→ Exercise details: Give back each line of the listing below that contains the string "computer".
# # #
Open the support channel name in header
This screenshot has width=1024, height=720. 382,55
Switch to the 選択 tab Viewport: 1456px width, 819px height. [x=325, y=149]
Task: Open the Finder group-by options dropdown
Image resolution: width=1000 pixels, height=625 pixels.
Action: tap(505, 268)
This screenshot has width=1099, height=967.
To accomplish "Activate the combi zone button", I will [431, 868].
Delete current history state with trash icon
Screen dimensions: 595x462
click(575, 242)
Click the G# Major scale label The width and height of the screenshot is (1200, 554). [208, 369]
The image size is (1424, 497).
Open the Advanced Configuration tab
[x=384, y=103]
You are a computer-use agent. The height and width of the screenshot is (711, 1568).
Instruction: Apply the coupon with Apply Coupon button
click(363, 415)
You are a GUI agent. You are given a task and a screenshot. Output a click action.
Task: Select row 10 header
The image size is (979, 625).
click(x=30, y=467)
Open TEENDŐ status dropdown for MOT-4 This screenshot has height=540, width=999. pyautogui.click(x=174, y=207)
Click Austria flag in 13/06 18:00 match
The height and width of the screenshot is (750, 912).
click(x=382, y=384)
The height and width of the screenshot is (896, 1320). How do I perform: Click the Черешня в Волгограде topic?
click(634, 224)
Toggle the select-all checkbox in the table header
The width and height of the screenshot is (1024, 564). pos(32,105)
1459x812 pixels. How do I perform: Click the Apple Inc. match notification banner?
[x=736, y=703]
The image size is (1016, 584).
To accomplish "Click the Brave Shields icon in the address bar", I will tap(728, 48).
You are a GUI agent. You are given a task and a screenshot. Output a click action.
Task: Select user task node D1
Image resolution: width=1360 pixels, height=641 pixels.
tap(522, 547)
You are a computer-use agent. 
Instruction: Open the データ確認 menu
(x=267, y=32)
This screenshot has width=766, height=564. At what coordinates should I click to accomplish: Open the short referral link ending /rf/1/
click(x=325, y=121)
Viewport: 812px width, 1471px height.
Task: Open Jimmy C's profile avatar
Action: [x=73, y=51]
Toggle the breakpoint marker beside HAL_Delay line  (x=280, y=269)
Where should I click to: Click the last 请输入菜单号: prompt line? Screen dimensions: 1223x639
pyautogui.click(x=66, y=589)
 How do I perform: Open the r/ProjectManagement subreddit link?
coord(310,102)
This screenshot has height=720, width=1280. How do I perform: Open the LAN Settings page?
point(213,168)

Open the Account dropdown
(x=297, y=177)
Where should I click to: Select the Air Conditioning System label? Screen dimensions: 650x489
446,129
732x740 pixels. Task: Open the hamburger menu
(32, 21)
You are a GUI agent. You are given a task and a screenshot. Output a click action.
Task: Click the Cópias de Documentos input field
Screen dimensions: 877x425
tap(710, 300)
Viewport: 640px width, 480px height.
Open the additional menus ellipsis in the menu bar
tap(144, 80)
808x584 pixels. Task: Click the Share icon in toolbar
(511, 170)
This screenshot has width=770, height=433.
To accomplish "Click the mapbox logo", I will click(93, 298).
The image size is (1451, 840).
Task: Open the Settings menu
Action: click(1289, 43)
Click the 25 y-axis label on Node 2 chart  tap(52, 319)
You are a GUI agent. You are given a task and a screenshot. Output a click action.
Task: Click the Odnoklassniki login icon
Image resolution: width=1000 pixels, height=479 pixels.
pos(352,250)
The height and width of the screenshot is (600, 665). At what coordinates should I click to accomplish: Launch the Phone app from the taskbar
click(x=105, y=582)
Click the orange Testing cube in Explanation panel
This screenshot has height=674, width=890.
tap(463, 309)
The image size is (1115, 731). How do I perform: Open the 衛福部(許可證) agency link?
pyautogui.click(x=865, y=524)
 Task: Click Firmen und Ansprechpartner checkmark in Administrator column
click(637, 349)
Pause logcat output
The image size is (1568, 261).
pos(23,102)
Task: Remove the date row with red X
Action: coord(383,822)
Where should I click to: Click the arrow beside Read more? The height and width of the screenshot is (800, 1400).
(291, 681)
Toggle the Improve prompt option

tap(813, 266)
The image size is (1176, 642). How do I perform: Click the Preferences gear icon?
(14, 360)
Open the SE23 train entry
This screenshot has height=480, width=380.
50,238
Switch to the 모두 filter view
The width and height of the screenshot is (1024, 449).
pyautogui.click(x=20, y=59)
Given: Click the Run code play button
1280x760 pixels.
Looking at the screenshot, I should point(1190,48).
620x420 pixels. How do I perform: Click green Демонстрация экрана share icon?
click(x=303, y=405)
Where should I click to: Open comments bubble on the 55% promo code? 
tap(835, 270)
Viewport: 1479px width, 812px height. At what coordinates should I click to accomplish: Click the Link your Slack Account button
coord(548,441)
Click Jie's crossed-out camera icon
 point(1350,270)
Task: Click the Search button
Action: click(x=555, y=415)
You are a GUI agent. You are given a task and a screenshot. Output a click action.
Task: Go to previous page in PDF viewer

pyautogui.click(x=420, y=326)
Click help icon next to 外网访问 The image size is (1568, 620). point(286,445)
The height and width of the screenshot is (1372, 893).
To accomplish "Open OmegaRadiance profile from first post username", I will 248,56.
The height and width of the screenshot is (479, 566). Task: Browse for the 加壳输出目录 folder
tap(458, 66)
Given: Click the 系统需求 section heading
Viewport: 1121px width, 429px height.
# # #
→ Response to the task:
You are a computer-use agent. The height and width of the screenshot is (711, 1568).
You are a computer-use agent. 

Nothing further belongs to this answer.